DATASET ENTRIES:

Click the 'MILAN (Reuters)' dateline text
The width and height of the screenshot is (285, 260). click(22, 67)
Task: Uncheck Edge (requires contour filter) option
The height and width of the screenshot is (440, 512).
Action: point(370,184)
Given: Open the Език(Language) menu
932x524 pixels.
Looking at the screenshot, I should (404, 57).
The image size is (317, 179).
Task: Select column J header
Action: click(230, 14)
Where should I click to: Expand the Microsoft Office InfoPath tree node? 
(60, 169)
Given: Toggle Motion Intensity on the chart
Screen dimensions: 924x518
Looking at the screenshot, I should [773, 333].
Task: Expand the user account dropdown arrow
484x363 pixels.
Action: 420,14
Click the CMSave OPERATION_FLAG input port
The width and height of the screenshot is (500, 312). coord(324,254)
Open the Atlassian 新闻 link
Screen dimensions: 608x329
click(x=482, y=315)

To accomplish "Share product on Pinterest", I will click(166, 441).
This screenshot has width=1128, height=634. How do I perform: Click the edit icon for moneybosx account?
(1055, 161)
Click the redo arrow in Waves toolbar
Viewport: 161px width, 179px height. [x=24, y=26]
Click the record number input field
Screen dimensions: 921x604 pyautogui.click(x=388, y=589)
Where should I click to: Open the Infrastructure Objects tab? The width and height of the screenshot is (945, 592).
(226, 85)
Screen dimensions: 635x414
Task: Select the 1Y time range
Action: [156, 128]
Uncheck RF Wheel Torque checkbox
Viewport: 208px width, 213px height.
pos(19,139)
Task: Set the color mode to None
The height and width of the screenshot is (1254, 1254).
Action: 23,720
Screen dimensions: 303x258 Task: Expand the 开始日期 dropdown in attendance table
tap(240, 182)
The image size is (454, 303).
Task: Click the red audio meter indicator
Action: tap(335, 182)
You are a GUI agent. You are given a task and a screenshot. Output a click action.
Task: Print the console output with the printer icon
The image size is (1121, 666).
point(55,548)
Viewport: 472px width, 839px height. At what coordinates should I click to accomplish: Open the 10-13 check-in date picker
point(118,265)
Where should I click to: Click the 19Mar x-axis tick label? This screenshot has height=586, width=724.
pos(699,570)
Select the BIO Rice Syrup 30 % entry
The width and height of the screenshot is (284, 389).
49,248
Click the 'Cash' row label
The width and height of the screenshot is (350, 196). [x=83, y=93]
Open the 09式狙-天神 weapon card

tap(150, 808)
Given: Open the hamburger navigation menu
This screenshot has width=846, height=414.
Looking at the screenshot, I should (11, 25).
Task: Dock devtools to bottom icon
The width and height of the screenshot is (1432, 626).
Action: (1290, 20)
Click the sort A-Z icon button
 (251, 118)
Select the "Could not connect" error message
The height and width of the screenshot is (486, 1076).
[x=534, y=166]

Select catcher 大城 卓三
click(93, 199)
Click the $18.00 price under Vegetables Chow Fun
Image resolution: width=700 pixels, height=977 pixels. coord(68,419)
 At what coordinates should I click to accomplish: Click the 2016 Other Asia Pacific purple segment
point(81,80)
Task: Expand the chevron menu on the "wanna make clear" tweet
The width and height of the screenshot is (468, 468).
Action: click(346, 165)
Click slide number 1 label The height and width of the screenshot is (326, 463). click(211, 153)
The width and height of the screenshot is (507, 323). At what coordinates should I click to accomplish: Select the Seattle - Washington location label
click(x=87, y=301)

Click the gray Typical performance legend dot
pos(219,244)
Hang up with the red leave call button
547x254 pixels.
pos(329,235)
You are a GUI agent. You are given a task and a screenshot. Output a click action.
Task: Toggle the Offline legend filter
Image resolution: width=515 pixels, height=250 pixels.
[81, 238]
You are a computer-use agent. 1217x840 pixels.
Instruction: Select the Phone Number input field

TASK INSTRUCTIONS: The whole listing needs copying. Write it out exactly.

SOLUTION FOR THIS PROBLEM:
Click the 'MILAN (Reuters)' dateline text
The width and height of the screenshot is (285, 260). click(22, 67)
Task: Uncheck Edge (requires contour filter) option
The height and width of the screenshot is (440, 512).
Action: point(370,184)
Given: Open the Език(Language) menu
932x524 pixels.
Looking at the screenshot, I should (404, 57).
The image size is (317, 179).
Task: Select column J header
Action: click(230, 14)
Where should I click to: Expand the Microsoft Office InfoPath tree node? 
(60, 169)
Given: Toggle Motion Intensity on the chart
Screen dimensions: 924x518
Looking at the screenshot, I should [773, 333].
Task: Expand the user account dropdown arrow
484x363 pixels.
Action: 420,14
Click the CMSave OPERATION_FLAG input port
The width and height of the screenshot is (500, 312). coord(324,254)
Open the Atlassian 新闻 link
Screen dimensions: 608x329
click(x=482, y=315)

To accomplish "Share product on Pinterest", I will click(166, 441).
This screenshot has width=1128, height=634. How do I perform: Click the edit icon for moneybosx account?
(1055, 161)
Click the redo arrow in Waves toolbar
Viewport: 161px width, 179px height. [x=24, y=26]
Click the record number input field
Screen dimensions: 921x604 pyautogui.click(x=388, y=589)
Where should I click to: Open the Infrastructure Objects tab? The width and height of the screenshot is (945, 592).
(226, 85)
Screen dimensions: 635x414
Task: Select the 1Y time range
Action: [156, 128]
Uncheck RF Wheel Torque checkbox
Viewport: 208px width, 213px height.
pos(19,139)
Task: Set the color mode to None
The height and width of the screenshot is (1254, 1254).
Action: 23,720
Screen dimensions: 303x258 Task: Expand the 开始日期 dropdown in attendance table
tap(240, 182)
The image size is (454, 303).
Task: Click the red audio meter indicator
Action: tap(335, 182)
You are a GUI agent. You are given a task and a screenshot. Output a click action.
Task: Print the console output with the printer icon
The image size is (1121, 666).
point(55,548)
Viewport: 472px width, 839px height. At what coordinates should I click to accomplish: Open the 10-13 check-in date picker
point(118,265)
Where should I click to: Click the 19Mar x-axis tick label? This screenshot has height=586, width=724.
pos(699,570)
Select the BIO Rice Syrup 30 % entry
The width and height of the screenshot is (284, 389).
49,248
Click the 'Cash' row label
The width and height of the screenshot is (350, 196). [x=83, y=93]
Open the 09式狙-天神 weapon card

tap(150, 808)
Given: Open the hamburger navigation menu
This screenshot has width=846, height=414.
Looking at the screenshot, I should (11, 25).
Task: Dock devtools to bottom icon
The width and height of the screenshot is (1432, 626).
Action: (1290, 20)
Click the sort A-Z icon button
 (251, 118)
Select the "Could not connect" error message
The height and width of the screenshot is (486, 1076).
[x=534, y=166]

Select catcher 大城 卓三
click(93, 199)
Click the $18.00 price under Vegetables Chow Fun
Image resolution: width=700 pixels, height=977 pixels. coord(68,419)
 At what coordinates should I click to accomplish: Click the 2016 Other Asia Pacific purple segment
point(81,80)
Task: Expand the chevron menu on the "wanna make clear" tweet
The width and height of the screenshot is (468, 468).
Action: click(346, 165)
Click slide number 1 label The height and width of the screenshot is (326, 463). click(211, 153)
The width and height of the screenshot is (507, 323). At what coordinates should I click to accomplish: Select the Seattle - Washington location label
click(x=87, y=301)

Click the gray Typical performance legend dot
pos(219,244)
Hang up with the red leave call button
547x254 pixels.
pos(329,235)
You are a GUI agent. You are given a task and a screenshot. Output a click action.
Task: Toggle the Offline legend filter
Image resolution: width=515 pixels, height=250 pixels.
[81, 238]
You are a computer-use agent. 1217x840 pixels.
Instruction: Select the Phone Number input field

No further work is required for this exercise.